DOCUMENT EXTRACT:
** begin **

Christmas Cranberry Cheesecake Squares
Updated December 17, 2024
By Rebecca St. Clair
I love baking Christmas squares. They always pack a flavourful punch, and come together in no time! Cranberry cheesecake squares are easy to make ahead of time, cut, and bring to any holiday party. They are also a great way to use up any left-over cranberry sauce from thanksgiving!
There are so many great recipes, and ideas, for Christmas dessert squares and bars. This recipe uses sweetened condensed milk and cream cheese to make a sweet cheesecake centre! The berry in this original recipe is cranberries, but there is no reason you couldn’t easily replace this with your favorite berry. I’m thinking raspberry or Christmas squares with cherry would look just as festive!
Squares and bars are a perfect way to get into holiday baking without having to spend hours of time making dough, cutting out, and decorating cookies. Everything goes in one pan, then slice it into individual squares!
How to store Cranberry Cheesecake Squares
Fridge
Store the bars in the refrigerator in an airtight container for up to 5 days or until they are ready to be served.
Freezer
Cranberry cheesecake squares freeze extremely well. To store these squares in the freezer,
- Allow the baked squares to cool to room temperature
- Cover completely with plastic wrap or store leftover squares in an airtight container
- Store in the freezer for up to 3 months
How to make Cranberry Cheesecake Squares
Cranberry cheesecake squares are easy to make. They only have three easy layers.
The oatmeal sugar cookie -This layer is used as a base and sprinkled on top.
Easy cheesecake- A super simple cheesecake layer using only cream cheese, sweetened condensed milk, and lemon juice.
The fruit- The fruit in these cheesecake squares is cranberry but you can substitute your fruit of choice. You will need 2 cups of fruit sauce.
How to serve Cranberry Cheesecake Squares
My favourite way to serve these bars is to cut them into small squares and serve cold. They hold together in one piece and can be eaten in a few bites. No plate or fork required!
Perfect to slice and serve at any holiday event.
Substitutions
We already talked about substitutions for cranberry sauce. But how do you make a fruit sauce with a different berry?
Fruit sauce is simple to make. You need your fruit, a sweetener (usually sugar), and a liquid. The amount of each is very much dependent on the type of fruit you are using. Some berries are firm (like cranberries) and some are mushy (raspberries). Some give off more liquid and some are sweeter than others.
For a basic starting-point recipe:
In a medium sauce pot, on medium heat, add your fruit, 1 cup of water, and 1/4 cup of sugar (or sweetener or choice). Cook it down for about 8 minutes or until the fruit is tender. At this point you can judge if you need to add more liquid and you can add the amount of sugar to taste.
Mash the berries to make a sauce. This should work for almost any berry fruit sauce.

** end **

CHALLENGES:
1/ Copy from the cranberry cheesecake squares recipe, beginning at the words "The fruit- The" and stopping after the words "a different berry?".
2/ Put this sentence from the cranberry cheesecake squares recipe into Spanish: "Cranberry cheesecake squares freeze extremely well."
3/ According to the cranberry cheesecake squares recipe, how long can the bars be kept in the refrigerator?
The entries have nothing to do with any of this.

[Entries for finding text and elements]

** begin **

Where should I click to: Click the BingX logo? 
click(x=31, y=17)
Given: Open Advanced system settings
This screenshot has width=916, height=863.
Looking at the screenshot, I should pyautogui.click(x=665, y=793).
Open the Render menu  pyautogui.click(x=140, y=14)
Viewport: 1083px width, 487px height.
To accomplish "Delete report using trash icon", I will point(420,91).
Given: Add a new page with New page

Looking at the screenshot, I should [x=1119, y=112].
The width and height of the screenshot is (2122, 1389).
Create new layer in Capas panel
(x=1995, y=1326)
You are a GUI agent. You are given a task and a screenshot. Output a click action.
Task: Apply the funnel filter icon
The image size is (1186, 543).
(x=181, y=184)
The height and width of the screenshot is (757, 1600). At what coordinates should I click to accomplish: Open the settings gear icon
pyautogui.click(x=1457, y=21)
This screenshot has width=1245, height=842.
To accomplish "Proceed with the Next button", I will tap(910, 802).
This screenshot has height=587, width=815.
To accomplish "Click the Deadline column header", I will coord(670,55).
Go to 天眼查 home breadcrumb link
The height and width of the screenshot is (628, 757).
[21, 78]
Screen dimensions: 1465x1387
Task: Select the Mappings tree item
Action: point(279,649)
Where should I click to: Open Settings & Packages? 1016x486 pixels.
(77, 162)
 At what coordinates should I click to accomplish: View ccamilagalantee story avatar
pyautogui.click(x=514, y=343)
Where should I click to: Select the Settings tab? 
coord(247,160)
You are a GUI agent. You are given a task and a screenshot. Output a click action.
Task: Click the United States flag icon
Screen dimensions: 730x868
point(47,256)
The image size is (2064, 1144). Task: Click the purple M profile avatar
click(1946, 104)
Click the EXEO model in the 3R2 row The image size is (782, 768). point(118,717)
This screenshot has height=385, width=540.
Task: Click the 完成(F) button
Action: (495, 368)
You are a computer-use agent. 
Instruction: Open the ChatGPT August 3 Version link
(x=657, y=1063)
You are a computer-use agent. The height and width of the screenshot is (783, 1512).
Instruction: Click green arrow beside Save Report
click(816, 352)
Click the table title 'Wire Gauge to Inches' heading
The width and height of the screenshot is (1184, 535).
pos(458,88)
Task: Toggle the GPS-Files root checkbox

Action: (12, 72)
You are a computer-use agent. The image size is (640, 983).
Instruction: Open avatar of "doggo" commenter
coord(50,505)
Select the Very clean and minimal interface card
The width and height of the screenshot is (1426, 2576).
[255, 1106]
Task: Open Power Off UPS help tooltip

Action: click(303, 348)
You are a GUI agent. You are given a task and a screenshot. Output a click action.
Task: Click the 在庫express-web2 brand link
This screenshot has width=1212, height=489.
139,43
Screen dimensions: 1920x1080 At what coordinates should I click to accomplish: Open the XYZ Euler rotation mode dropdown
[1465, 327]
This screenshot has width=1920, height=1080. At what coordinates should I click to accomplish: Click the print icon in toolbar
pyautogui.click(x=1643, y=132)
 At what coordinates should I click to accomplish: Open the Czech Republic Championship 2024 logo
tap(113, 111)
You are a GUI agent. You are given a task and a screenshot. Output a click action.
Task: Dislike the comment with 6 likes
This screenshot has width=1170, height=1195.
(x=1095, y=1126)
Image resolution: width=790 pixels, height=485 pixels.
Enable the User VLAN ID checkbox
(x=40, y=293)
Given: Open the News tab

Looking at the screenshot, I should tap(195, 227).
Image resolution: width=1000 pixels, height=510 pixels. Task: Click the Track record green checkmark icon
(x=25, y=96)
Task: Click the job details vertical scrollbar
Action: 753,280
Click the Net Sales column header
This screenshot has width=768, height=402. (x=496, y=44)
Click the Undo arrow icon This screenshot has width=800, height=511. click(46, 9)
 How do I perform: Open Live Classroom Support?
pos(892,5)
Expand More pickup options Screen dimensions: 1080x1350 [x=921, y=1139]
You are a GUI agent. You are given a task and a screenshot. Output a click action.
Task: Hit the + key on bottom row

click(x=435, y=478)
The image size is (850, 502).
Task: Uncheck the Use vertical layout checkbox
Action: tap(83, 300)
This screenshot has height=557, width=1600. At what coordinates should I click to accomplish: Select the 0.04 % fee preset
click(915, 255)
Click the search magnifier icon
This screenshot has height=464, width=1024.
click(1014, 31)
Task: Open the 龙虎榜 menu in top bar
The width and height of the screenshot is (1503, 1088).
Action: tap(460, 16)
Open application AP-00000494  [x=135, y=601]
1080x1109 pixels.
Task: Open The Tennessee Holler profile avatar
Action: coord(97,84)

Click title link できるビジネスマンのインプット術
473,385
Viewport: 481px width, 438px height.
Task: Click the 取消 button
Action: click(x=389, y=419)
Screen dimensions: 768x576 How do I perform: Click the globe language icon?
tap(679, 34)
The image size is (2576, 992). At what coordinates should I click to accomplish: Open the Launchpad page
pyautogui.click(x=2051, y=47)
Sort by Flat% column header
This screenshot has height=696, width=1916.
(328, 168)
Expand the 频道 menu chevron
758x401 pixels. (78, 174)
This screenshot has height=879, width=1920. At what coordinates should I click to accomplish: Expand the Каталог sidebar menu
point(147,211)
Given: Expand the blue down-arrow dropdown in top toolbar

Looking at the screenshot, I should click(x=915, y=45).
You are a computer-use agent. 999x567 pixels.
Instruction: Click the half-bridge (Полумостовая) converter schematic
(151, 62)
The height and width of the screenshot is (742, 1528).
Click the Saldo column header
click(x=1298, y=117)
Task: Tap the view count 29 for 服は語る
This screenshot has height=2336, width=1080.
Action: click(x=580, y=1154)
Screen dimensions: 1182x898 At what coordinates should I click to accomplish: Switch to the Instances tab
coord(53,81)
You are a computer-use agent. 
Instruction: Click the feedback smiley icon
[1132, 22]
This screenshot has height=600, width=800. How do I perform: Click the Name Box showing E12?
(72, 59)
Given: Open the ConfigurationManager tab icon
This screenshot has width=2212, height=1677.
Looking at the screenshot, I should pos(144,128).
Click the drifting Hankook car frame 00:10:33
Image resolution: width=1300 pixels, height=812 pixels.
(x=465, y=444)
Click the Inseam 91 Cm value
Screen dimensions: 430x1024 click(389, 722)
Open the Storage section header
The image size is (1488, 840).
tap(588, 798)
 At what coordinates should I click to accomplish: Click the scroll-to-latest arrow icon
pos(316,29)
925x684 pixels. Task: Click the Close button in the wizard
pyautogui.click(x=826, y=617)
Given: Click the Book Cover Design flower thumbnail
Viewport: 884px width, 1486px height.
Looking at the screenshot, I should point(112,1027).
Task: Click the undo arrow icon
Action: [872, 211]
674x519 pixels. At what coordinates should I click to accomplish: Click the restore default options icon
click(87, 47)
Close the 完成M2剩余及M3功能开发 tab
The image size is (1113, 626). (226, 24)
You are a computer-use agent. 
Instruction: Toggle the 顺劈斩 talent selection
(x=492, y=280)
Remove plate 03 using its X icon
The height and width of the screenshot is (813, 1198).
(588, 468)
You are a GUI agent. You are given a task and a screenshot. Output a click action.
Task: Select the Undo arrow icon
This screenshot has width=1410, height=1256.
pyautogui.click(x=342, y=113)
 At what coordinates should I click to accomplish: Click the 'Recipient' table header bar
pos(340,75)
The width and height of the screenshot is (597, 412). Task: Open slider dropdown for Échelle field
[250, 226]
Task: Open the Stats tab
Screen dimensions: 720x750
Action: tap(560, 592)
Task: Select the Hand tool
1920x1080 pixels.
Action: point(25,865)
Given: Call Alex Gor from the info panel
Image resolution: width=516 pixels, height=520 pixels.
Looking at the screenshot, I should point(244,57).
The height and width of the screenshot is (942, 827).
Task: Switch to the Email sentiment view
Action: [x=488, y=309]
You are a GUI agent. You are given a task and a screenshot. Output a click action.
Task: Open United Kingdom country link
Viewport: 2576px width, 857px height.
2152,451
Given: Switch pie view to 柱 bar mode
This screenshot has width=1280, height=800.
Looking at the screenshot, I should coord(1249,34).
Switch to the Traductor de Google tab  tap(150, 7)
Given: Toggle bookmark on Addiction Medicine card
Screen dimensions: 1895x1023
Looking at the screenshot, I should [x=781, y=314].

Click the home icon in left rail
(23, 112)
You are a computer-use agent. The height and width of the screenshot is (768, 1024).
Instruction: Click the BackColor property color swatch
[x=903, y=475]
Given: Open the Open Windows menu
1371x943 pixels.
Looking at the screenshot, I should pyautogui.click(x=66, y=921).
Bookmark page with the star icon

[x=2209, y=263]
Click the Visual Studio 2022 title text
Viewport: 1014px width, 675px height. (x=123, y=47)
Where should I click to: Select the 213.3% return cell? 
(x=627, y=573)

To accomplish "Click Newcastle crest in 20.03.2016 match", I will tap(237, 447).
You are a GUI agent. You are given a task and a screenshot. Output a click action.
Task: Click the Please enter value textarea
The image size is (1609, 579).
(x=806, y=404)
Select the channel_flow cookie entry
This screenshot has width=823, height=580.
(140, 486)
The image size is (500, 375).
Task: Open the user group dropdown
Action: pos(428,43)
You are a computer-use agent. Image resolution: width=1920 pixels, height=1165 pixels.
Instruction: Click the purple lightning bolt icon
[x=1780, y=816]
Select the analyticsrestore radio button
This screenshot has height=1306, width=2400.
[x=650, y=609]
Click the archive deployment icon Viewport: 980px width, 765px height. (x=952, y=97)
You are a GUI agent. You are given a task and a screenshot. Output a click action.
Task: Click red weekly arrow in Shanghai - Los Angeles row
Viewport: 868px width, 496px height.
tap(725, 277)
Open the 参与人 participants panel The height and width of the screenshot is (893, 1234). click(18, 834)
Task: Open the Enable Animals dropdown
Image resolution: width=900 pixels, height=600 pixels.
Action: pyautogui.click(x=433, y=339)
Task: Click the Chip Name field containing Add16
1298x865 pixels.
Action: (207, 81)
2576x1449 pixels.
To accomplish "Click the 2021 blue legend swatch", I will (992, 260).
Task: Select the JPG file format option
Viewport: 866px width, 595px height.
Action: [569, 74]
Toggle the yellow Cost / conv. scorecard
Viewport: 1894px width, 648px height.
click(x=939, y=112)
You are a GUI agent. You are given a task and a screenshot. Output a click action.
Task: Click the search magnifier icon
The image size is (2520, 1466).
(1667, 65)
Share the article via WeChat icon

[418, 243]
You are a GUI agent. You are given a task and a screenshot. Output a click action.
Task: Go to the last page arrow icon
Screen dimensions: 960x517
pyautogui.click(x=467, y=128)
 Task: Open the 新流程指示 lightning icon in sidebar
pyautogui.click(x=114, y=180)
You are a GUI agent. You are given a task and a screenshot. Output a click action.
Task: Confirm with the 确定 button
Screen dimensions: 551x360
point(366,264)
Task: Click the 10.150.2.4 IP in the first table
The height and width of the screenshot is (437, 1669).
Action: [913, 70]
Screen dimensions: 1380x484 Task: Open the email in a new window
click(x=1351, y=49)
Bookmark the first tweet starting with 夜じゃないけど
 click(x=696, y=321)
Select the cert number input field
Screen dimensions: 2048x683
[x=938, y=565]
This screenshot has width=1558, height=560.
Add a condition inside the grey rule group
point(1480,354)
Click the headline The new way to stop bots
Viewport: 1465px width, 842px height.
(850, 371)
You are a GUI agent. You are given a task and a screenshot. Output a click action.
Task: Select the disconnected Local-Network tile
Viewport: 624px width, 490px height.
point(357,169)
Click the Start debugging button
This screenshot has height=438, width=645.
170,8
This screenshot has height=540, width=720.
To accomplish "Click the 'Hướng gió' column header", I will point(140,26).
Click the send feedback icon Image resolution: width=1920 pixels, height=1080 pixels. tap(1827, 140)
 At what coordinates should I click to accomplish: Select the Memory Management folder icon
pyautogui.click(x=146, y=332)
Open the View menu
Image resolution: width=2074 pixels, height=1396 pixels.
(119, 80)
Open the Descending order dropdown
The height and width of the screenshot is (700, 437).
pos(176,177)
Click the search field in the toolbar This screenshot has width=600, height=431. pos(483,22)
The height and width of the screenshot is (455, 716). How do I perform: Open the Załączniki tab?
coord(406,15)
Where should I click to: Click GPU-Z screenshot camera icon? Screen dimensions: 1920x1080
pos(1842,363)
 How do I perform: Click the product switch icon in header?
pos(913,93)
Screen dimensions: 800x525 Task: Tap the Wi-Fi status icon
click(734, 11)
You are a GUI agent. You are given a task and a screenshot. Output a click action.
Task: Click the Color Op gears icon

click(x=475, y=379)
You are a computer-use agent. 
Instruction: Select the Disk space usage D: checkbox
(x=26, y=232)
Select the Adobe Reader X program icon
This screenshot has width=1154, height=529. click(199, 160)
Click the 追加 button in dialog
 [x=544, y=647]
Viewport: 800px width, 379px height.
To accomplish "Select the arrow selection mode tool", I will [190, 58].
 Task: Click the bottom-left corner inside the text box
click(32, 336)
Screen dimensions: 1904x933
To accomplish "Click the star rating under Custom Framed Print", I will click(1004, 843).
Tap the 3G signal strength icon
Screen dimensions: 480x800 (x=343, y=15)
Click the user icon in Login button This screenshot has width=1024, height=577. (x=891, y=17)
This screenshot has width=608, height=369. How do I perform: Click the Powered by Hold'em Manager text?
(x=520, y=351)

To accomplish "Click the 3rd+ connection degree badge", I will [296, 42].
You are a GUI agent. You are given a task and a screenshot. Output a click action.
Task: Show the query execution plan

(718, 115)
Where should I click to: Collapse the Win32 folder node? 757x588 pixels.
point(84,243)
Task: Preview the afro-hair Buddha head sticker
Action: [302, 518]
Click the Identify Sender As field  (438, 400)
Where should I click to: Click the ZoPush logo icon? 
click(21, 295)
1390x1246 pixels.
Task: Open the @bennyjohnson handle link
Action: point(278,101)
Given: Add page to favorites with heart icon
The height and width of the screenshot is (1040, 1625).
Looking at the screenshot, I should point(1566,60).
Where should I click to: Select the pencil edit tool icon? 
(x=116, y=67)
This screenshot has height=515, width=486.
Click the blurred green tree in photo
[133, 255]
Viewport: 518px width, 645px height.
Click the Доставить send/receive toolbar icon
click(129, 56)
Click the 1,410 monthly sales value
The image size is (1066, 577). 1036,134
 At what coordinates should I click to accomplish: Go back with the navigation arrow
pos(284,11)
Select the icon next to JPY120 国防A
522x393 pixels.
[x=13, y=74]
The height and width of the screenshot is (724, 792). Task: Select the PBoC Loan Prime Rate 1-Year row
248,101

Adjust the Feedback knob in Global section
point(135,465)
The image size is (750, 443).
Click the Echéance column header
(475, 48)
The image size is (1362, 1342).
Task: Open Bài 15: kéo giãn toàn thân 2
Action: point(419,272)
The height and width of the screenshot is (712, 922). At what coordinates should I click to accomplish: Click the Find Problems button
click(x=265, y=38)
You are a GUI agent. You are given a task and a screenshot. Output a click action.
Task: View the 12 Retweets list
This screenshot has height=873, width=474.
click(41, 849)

** end **

ANSWERS TO THE EXERCISES:
1/
The fruit- The fruit in these cheesecake squares is cranberry but you can substitute your fruit of choice. You will need 2 cups of fruit sauce.
How to serve Cranberry Cheesecake Squares
My favourite way to serve these bars is to cut them into small squares and serve cold. They hold together in one piece and can be eaten in a few bites. No plate or fork required!
Perfect to slice and serve at any holiday event.
Substitutions
We already talked about substitutions for cranberry sauce. But how do you make a fruit sauce with a different berry?

2/ Los cuadrados de tarta de queso con arándanos rojos se congelan extremadamente bien.

3/ Up to 5 days, in an airtight container.